Dos horas de pura extravagancia al más puro, grotesco y cómico estilo Sam Raimi; Rachel McAdams y Dylan O’Brien brillan como Linda y Bradley en este thriller de supervivencia repleto de humor negro, vísceras y la encantadora cutrería que distingue las películas de este director.
Cuando un accidente aéreo deja varados a un nepo-baby y “una empleada suya más” en una isla sin escapatoria, ambos tendrán que trabajar juntos, o matarse entre sí, para lograr sobrevivir. Aunque esta premisa del entorno que le arranca todo al poderoso para humillarlo mientras se lo da todo al menospreciado para brillar es todo menos nueva, Raimi le pone su toque desde el primer minuto. Todos sus sellos de la casa están aquí: close-ups incómodamente exagerados, uno que otro jumpscare aquí y allá, y gore estilizado al por mayor te dejarán claro que el director no solo no ha olvidado sus raíces de horror, sino que sigue estando en su máximo nivel.

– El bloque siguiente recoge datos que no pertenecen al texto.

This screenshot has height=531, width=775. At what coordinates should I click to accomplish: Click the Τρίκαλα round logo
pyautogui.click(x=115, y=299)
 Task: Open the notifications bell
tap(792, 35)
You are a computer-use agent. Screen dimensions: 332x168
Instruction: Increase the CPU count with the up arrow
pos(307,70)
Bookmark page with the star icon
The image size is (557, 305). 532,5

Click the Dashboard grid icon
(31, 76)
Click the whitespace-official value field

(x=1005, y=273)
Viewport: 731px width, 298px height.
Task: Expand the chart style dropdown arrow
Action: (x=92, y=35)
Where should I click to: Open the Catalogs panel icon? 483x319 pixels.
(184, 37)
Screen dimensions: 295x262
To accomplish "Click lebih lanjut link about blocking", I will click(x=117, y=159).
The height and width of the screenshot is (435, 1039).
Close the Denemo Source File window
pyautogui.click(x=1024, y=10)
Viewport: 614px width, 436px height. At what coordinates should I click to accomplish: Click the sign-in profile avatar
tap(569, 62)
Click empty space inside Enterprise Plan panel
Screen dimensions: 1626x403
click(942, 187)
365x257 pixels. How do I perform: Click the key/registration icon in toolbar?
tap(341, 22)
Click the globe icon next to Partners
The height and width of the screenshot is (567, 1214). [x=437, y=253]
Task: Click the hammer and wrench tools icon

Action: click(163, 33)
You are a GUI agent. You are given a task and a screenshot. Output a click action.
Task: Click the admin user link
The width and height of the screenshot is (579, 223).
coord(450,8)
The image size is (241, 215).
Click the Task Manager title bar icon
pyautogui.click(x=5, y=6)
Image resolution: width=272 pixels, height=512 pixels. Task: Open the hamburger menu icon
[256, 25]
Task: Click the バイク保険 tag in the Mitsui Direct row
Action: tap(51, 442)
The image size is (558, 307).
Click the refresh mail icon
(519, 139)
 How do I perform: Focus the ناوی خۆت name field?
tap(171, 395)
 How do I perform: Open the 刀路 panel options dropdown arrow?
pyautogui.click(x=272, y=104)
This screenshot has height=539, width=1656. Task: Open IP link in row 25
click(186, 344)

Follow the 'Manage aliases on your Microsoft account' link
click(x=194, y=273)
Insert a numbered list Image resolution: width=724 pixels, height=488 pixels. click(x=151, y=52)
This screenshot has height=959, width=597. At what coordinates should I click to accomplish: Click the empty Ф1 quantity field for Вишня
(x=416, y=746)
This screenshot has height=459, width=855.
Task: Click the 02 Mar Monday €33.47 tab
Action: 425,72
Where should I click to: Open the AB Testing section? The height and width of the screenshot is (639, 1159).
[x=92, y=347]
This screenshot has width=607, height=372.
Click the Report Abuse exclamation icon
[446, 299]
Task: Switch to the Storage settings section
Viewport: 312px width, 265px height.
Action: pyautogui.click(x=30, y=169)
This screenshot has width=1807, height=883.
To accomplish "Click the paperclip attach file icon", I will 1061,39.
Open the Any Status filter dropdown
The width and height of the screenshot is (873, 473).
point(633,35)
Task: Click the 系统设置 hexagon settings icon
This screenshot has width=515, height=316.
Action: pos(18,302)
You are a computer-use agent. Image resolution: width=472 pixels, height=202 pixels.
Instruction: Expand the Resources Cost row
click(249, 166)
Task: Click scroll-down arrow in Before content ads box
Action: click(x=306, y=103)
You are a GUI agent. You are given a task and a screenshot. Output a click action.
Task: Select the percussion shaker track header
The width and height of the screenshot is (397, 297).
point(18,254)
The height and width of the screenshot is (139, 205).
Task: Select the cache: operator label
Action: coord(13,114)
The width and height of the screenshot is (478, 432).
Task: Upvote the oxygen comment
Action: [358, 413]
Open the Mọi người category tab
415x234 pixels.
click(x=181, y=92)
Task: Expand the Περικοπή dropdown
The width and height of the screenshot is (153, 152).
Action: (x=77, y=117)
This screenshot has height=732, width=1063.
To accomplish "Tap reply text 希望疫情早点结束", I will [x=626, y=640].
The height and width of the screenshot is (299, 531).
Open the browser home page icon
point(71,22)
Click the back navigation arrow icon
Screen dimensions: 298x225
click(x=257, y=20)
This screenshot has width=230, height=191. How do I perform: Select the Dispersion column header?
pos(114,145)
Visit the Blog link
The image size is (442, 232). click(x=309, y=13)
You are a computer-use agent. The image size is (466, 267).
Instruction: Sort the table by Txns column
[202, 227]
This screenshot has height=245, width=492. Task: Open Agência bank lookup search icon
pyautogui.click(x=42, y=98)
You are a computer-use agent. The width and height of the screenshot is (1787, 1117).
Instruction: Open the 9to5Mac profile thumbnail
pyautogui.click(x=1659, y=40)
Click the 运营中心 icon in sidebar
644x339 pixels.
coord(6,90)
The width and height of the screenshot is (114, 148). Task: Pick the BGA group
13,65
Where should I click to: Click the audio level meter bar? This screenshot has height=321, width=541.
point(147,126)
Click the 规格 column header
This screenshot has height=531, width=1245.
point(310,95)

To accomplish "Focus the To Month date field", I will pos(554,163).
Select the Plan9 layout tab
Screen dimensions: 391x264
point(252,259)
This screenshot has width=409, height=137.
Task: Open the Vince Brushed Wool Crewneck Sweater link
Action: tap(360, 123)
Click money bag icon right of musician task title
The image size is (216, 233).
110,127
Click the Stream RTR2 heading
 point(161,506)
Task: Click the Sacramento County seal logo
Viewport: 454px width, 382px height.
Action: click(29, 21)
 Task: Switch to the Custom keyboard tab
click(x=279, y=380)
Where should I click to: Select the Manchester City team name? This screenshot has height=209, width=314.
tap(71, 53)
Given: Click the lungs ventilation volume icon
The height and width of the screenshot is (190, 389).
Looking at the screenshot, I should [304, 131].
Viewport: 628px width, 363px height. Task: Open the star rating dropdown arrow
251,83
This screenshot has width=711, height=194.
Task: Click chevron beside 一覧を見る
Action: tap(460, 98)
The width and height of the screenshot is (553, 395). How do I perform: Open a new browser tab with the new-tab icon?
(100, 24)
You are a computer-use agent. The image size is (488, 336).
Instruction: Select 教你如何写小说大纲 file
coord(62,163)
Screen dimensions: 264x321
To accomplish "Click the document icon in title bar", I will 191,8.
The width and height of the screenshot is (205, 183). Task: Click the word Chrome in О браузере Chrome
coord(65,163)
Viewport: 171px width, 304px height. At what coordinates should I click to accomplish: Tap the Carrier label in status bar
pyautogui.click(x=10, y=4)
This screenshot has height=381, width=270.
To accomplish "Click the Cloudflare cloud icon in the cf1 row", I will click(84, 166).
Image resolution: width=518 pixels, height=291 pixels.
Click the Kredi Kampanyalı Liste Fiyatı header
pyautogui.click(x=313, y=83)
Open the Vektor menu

Es impresionante lo bien que encaja todo en esta película, logrando ser igualmente entretenida tanto en las escenas más explosivas, como el accidente de avión o Linda cazando a un jabalí, como en las más reservadas, como la múltiples discusiones infantiles o momentos de vulnerabilidad entre nuestros supervivientes; demostrando una vez más que Sam Raimi no hay perdido el toque cuando se trata de balancear (broma completamente intencional) cantidades descabelladas de sangre con personajes entrañables.

Send Help es tan graciosa y sincera como lo es oscura y visceral, que evoca recuerdos de las mejores películas de este reconocido cineasta, lo que la hace una visita obligada tanto para fans de su trabajo como para aquellos que simplemente busquen una película excelente para ver este fin de semana.